## 할 일
아래 항목 전체를 다시 쓰되 "computer-use agent"를 모두 "desktop automation agent"로 고치고 나머지는 그대로 둔다.

(이어지는 항목들)
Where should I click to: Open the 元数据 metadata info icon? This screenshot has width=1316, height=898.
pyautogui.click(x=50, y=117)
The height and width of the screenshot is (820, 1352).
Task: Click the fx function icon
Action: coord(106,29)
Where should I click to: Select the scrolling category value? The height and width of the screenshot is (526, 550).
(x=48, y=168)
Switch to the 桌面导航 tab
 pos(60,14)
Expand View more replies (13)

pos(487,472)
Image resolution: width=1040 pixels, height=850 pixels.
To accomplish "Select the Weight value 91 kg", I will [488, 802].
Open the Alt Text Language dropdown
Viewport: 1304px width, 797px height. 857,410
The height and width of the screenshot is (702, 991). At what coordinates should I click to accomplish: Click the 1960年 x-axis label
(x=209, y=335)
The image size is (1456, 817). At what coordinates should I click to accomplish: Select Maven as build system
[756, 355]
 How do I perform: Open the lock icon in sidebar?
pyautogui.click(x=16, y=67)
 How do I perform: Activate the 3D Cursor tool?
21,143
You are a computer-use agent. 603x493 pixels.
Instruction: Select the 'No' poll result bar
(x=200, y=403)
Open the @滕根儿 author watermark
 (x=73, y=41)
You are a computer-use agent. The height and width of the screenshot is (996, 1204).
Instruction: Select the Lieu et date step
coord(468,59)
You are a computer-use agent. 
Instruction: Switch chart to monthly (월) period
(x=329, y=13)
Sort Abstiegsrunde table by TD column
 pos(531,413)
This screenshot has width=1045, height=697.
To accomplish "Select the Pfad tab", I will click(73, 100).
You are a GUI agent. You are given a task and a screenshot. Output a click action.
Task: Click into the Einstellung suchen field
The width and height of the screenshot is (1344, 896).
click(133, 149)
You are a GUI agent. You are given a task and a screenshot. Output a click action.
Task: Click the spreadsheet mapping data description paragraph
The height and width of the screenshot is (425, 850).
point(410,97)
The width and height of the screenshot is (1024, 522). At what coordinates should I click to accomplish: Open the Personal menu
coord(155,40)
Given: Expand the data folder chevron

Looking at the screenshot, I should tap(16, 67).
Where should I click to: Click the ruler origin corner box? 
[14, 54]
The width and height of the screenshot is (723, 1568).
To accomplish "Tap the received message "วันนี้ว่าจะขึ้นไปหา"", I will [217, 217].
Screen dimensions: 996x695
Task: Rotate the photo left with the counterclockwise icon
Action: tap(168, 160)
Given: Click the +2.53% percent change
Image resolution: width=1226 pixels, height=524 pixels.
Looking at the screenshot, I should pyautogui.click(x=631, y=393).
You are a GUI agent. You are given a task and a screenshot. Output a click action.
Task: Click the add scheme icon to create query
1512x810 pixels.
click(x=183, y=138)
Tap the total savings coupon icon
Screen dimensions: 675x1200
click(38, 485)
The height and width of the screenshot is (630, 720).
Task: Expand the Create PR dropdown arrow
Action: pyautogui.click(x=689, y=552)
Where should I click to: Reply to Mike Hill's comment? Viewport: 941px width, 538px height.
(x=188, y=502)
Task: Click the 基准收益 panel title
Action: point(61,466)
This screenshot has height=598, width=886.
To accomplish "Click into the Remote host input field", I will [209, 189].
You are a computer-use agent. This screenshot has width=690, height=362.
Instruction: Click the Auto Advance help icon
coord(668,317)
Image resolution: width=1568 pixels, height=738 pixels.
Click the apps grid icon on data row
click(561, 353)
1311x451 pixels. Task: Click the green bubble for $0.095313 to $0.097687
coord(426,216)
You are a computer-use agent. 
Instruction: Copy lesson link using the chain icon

## 응답
Where should I click to: Open the 元数据 metadata info icon? This screenshot has width=1316, height=898.
pyautogui.click(x=50, y=117)
The height and width of the screenshot is (820, 1352).
Task: Click the fx function icon
Action: coord(106,29)
Where should I click to: Select the scrolling category value? The height and width of the screenshot is (526, 550).
(x=48, y=168)
Switch to the 桌面导航 tab
 pos(60,14)
Expand View more replies (13)

pos(487,472)
Image resolution: width=1040 pixels, height=850 pixels.
To accomplish "Select the Weight value 91 kg", I will [488, 802].
Open the Alt Text Language dropdown
Viewport: 1304px width, 797px height. 857,410
The height and width of the screenshot is (702, 991). At what coordinates should I click to accomplish: Click the 1960年 x-axis label
(x=209, y=335)
The image size is (1456, 817). At what coordinates should I click to accomplish: Select Maven as build system
[756, 355]
 How do I perform: Open the lock icon in sidebar?
pyautogui.click(x=16, y=67)
 How do I perform: Activate the 3D Cursor tool?
21,143
You are a desktop automation agent. 603x493 pixels.
Instruction: Select the 'No' poll result bar
(x=200, y=403)
Open the @滕根儿 author watermark
 (x=73, y=41)
You are a desktop automation agent. The height and width of the screenshot is (996, 1204).
Instruction: Select the Lieu et date step
coord(468,59)
You are a desktop automation agent. 
Instruction: Switch chart to monthly (월) period
(x=329, y=13)
Sort Abstiegsrunde table by TD column
 pos(531,413)
This screenshot has width=1045, height=697.
To accomplish "Select the Pfad tab", I will click(73, 100).
You are a GUI agent. You are given a task and a screenshot. Output a click action.
Task: Click into the Einstellung suchen field
The width and height of the screenshot is (1344, 896).
click(133, 149)
You are a GUI agent. You are given a task and a screenshot. Output a click action.
Task: Click the spreadsheet mapping data description paragraph
The height and width of the screenshot is (425, 850).
point(410,97)
The width and height of the screenshot is (1024, 522). At what coordinates should I click to accomplish: Open the Personal menu
coord(155,40)
Given: Expand the data folder chevron

Looking at the screenshot, I should tap(16, 67).
Where should I click to: Click the ruler origin corner box? 
[14, 54]
The width and height of the screenshot is (723, 1568).
To accomplish "Tap the received message "วันนี้ว่าจะขึ้นไปหา"", I will [217, 217].
Screen dimensions: 996x695
Task: Rotate the photo left with the counterclockwise icon
Action: tap(168, 160)
Given: Click the +2.53% percent change
Image resolution: width=1226 pixels, height=524 pixels.
Looking at the screenshot, I should pyautogui.click(x=631, y=393).
You are a GUI agent. You are given a task and a screenshot. Output a click action.
Task: Click the add scheme icon to create query
1512x810 pixels.
click(x=183, y=138)
Tap the total savings coupon icon
Screen dimensions: 675x1200
click(38, 485)
The height and width of the screenshot is (630, 720).
Task: Expand the Create PR dropdown arrow
Action: pyautogui.click(x=689, y=552)
Where should I click to: Reply to Mike Hill's comment? Viewport: 941px width, 538px height.
(x=188, y=502)
Task: Click the 基准收益 panel title
Action: point(61,466)
This screenshot has height=598, width=886.
To accomplish "Click into the Remote host input field", I will [209, 189].
You are a desktop automation agent. This screenshot has width=690, height=362.
Instruction: Click the Auto Advance help icon
coord(668,317)
Image resolution: width=1568 pixels, height=738 pixels.
Click the apps grid icon on data row
click(561, 353)
1311x451 pixels. Task: Click the green bubble for $0.095313 to $0.097687
coord(426,216)
You are a desktop automation agent. 
Instruction: Copy lesson link using the chain icon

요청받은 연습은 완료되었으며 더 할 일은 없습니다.